STATED EXERCISE: Rewrite the items below as a numbered list, leaving out every blank line.

Entries on locating words and elements:
********************

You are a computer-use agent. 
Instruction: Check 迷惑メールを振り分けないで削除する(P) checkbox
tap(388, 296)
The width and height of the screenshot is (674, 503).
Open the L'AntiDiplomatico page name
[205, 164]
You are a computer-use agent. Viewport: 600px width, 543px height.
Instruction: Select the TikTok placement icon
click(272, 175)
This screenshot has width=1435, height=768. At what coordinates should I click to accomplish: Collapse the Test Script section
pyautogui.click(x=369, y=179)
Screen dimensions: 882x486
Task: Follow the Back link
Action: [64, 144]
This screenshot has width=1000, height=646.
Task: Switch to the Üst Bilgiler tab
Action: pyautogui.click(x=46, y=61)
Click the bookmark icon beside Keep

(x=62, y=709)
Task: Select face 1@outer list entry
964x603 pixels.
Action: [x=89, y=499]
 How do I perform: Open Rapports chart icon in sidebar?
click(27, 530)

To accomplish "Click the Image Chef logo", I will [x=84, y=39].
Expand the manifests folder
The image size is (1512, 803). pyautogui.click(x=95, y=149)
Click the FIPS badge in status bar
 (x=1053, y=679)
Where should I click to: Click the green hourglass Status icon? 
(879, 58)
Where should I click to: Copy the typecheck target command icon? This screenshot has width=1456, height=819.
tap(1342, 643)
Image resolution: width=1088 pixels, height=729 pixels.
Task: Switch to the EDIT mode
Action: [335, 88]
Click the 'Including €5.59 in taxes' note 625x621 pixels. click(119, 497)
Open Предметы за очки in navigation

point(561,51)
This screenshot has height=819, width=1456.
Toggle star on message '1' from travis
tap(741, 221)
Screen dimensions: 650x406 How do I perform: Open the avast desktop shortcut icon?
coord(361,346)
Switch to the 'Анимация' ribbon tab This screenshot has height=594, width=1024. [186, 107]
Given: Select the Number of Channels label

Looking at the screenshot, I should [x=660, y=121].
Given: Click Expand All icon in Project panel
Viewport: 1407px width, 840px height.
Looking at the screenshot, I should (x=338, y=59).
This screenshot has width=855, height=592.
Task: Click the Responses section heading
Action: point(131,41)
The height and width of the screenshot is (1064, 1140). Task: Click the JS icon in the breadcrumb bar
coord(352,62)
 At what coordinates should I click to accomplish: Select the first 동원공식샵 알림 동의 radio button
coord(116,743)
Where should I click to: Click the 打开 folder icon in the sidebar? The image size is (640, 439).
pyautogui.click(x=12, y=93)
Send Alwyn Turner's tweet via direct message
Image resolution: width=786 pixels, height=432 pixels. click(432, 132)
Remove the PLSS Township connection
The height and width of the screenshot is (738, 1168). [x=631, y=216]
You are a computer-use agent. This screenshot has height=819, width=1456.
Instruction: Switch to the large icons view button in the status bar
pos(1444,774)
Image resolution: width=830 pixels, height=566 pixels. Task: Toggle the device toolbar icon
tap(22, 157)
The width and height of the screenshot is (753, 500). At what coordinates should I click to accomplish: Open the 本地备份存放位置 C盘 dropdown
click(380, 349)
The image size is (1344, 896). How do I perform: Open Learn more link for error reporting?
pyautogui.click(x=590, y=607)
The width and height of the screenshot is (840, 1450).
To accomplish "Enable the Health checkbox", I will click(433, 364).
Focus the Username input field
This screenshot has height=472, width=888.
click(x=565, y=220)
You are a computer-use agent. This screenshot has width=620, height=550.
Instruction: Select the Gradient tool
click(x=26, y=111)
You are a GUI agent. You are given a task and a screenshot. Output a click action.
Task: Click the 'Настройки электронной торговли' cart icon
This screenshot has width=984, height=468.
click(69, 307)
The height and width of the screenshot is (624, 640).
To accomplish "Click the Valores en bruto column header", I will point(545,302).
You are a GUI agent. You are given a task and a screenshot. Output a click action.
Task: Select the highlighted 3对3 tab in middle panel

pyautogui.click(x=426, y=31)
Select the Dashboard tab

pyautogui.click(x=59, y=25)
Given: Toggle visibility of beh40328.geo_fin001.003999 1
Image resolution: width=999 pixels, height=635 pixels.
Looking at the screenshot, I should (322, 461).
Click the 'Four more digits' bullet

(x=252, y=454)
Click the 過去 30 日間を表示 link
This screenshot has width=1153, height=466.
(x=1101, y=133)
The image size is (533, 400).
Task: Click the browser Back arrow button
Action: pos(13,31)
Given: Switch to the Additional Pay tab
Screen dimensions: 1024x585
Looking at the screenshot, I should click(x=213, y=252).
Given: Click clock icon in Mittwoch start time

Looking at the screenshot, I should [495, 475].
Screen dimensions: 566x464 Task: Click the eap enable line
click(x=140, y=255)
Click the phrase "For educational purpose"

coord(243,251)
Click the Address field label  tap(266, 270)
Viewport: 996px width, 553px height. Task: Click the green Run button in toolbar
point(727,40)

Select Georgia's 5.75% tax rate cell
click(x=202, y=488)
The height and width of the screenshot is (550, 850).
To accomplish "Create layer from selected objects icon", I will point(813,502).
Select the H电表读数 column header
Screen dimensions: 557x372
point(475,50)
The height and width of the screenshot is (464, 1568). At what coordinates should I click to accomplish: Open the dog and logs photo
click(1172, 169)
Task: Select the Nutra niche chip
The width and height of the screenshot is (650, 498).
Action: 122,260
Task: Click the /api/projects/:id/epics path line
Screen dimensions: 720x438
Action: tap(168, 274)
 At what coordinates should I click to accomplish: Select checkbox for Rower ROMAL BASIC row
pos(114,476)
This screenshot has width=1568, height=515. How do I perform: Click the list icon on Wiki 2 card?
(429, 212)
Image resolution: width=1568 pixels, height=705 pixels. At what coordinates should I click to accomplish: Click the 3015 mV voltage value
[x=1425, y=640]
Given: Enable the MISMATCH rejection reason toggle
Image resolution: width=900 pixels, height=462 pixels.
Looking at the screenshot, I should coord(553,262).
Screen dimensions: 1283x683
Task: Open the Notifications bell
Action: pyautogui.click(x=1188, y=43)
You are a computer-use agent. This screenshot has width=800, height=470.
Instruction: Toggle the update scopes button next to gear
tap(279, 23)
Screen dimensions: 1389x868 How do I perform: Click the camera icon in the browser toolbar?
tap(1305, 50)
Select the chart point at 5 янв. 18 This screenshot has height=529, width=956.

********************

THE ANSWER:
1. You are a computer-use agent. 
2. Instruction: Check 迷惑メールを振り分けないで削除する(P) checkbox
3. tap(388, 296)
4. The width and height of the screenshot is (674, 503).
5. Open the L'AntiDiplomatico page name
6. [205, 164]
7. You are a computer-use agent. Viewport: 600px width, 543px height.
8. Instruction: Select the TikTok placement icon
9. click(272, 175)
10. This screenshot has width=1435, height=768. At what coordinates should I click to accomplish: Collapse the Test Script section
11. pyautogui.click(x=369, y=179)
12. Screen dimensions: 882x486
13. Task: Follow the Back link
14. Action: [64, 144]
15. This screenshot has width=1000, height=646.
16. Task: Switch to the Üst Bilgiler tab
17. Action: pyautogui.click(x=46, y=61)
18. Click the bookmark icon beside Keep
19. (x=62, y=709)
20. Task: Select face 1@outer list entry
21. 964x603 pixels.
22. Action: [x=89, y=499]
23.  How do I perform: Open Rapports chart icon in sidebar?
24. click(27, 530)
25. To accomplish "Click the Image Chef logo", I will [x=84, y=39].
26. Expand the manifests folder
27. The image size is (1512, 803). pyautogui.click(x=95, y=149)
28. Click the FIPS badge in status bar
29.  (x=1053, y=679)
30. Where should I click to: Click the green hourglass Status icon? 
31. (879, 58)
32. Where should I click to: Copy the typecheck target command icon? This screenshot has width=1456, height=819.
33. tap(1342, 643)
34. Image resolution: width=1088 pixels, height=729 pixels.
35. Task: Switch to the EDIT mode
36. Action: [335, 88]
37. Click the 'Including €5.59 in taxes' note 625x621 pixels. click(119, 497)
38. Open Предметы за очки in navigation
39. point(561,51)
40. This screenshot has height=819, width=1456.
41. Toggle star on message '1' from travis
42. tap(741, 221)
43. Screen dimensions: 650x406 How do I perform: Open the avast desktop shortcut icon?
44. coord(361,346)
45. Switch to the 'Анимация' ribbon tab This screenshot has height=594, width=1024. [186, 107]
46. Given: Select the Number of Channels label
47. Looking at the screenshot, I should [x=660, y=121].
48. Given: Click Expand All icon in Project panel
49. Viewport: 1407px width, 840px height.
50. Looking at the screenshot, I should (x=338, y=59).
51. This screenshot has width=855, height=592.
52. Task: Click the Responses section heading
53. Action: point(131,41)
54. The height and width of the screenshot is (1064, 1140). Task: Click the JS icon in the breadcrumb bar
55. coord(352,62)
56.  At what coordinates should I click to accomplish: Select the first 동원공식샵 알림 동의 radio button
57. coord(116,743)
58. Where should I click to: Click the 打开 folder icon in the sidebar? The image size is (640, 439).
59. pyautogui.click(x=12, y=93)
60. Send Alwyn Turner's tweet via direct message
61. Image resolution: width=786 pixels, height=432 pixels. click(432, 132)
62. Remove the PLSS Township connection
63. The height and width of the screenshot is (738, 1168). [x=631, y=216]
64. You are a computer-use agent. This screenshot has height=819, width=1456.
65. Instruction: Switch to the large icons view button in the status bar
66. pos(1444,774)
67. Image resolution: width=830 pixels, height=566 pixels. Task: Toggle the device toolbar icon
68. tap(22, 157)
69. The width and height of the screenshot is (753, 500). At what coordinates should I click to accomplish: Open the 本地备份存放位置 C盘 dropdown
70. click(380, 349)
71. The image size is (1344, 896). How do I perform: Open Learn more link for error reporting?
72. pyautogui.click(x=590, y=607)
73. The width and height of the screenshot is (840, 1450).
74. To accomplish "Enable the Health checkbox", I will click(433, 364).
75. Focus the Username input field
76. This screenshot has height=472, width=888.
77. click(x=565, y=220)
78. You are a computer-use agent. This screenshot has width=620, height=550.
79. Instruction: Select the Gradient tool
80. click(x=26, y=111)
81. You are a GUI agent. You are given a task and a screenshot. Output a click action.
82. Task: Click the 'Настройки электронной торговли' cart icon
83. This screenshot has width=984, height=468.
84. click(69, 307)
85. The height and width of the screenshot is (624, 640).
86. To accomplish "Click the Valores en bruto column header", I will point(545,302).
87. You are a GUI agent. You are given a task and a screenshot. Output a click action.
88. Task: Select the highlighted 3对3 tab in middle panel
89. pyautogui.click(x=426, y=31)
90. Select the Dashboard tab
91. pyautogui.click(x=59, y=25)
92. Given: Toggle visibility of beh40328.geo_fin001.003999 1
93. Image resolution: width=999 pixels, height=635 pixels.
94. Looking at the screenshot, I should (322, 461).
95. Click the 'Four more digits' bullet
96. (x=252, y=454)
97. Click the 過去 30 日間を表示 link
98. This screenshot has width=1153, height=466.
99. (x=1101, y=133)
100. The image size is (533, 400).
101. Task: Click the browser Back arrow button
102. Action: pos(13,31)
103. Given: Switch to the Additional Pay tab
104. Screen dimensions: 1024x585
105. Looking at the screenshot, I should click(x=213, y=252).
106. Given: Click clock icon in Mittwoch start time
107. Looking at the screenshot, I should [495, 475].
108. Screen dimensions: 566x464 Task: Click the eap enable line
109. click(x=140, y=255)
110. Click the phrase "For educational purpose"
111. coord(243,251)
112. Click the Address field label  tap(266, 270)
113. Viewport: 996px width, 553px height. Task: Click the green Run button in toolbar
114. point(727,40)
115. Select Georgia's 5.75% tax rate cell
116. click(x=202, y=488)
117. The height and width of the screenshot is (550, 850).
118. To accomplish "Create layer from selected objects icon", I will point(813,502).
119. Select the H电表读数 column header
120. Screen dimensions: 557x372
121. point(475,50)
122. The height and width of the screenshot is (464, 1568). At what coordinates should I click to accomplish: Open the dog and logs photo
123. click(1172, 169)
124. Task: Select the Nutra niche chip
125. The width and height of the screenshot is (650, 498).
126. Action: 122,260
127. Task: Click the /api/projects/:id/epics path line
128. Screen dimensions: 720x438
129. Action: tap(168, 274)
130.  At what coordinates should I click to accomplish: Select checkbox for Rower ROMAL BASIC row
131. pos(114,476)
132. This screenshot has width=1568, height=515. How do I perform: Click the list icon on Wiki 2 card?
133. (429, 212)
134. Image resolution: width=1568 pixels, height=705 pixels. At what coordinates should I click to accomplish: Click the 3015 mV voltage value
135. [x=1425, y=640]
136. Given: Enable the MISMATCH rejection reason toggle
137. Image resolution: width=900 pixels, height=462 pixels.
138. Looking at the screenshot, I should coord(553,262).
139. Screen dimensions: 1283x683
140. Task: Open the Notifications bell
141. Action: pyautogui.click(x=1188, y=43)
142. You are a computer-use agent. This screenshot has width=800, height=470.
143. Instruction: Toggle the update scopes button next to gear
144. tap(279, 23)
145. Screen dimensions: 1389x868 How do I perform: Click the camera icon in the browser toolbar?
146. tap(1305, 50)
147. Select the chart point at 5 янв. 18 This screenshot has height=529, width=956.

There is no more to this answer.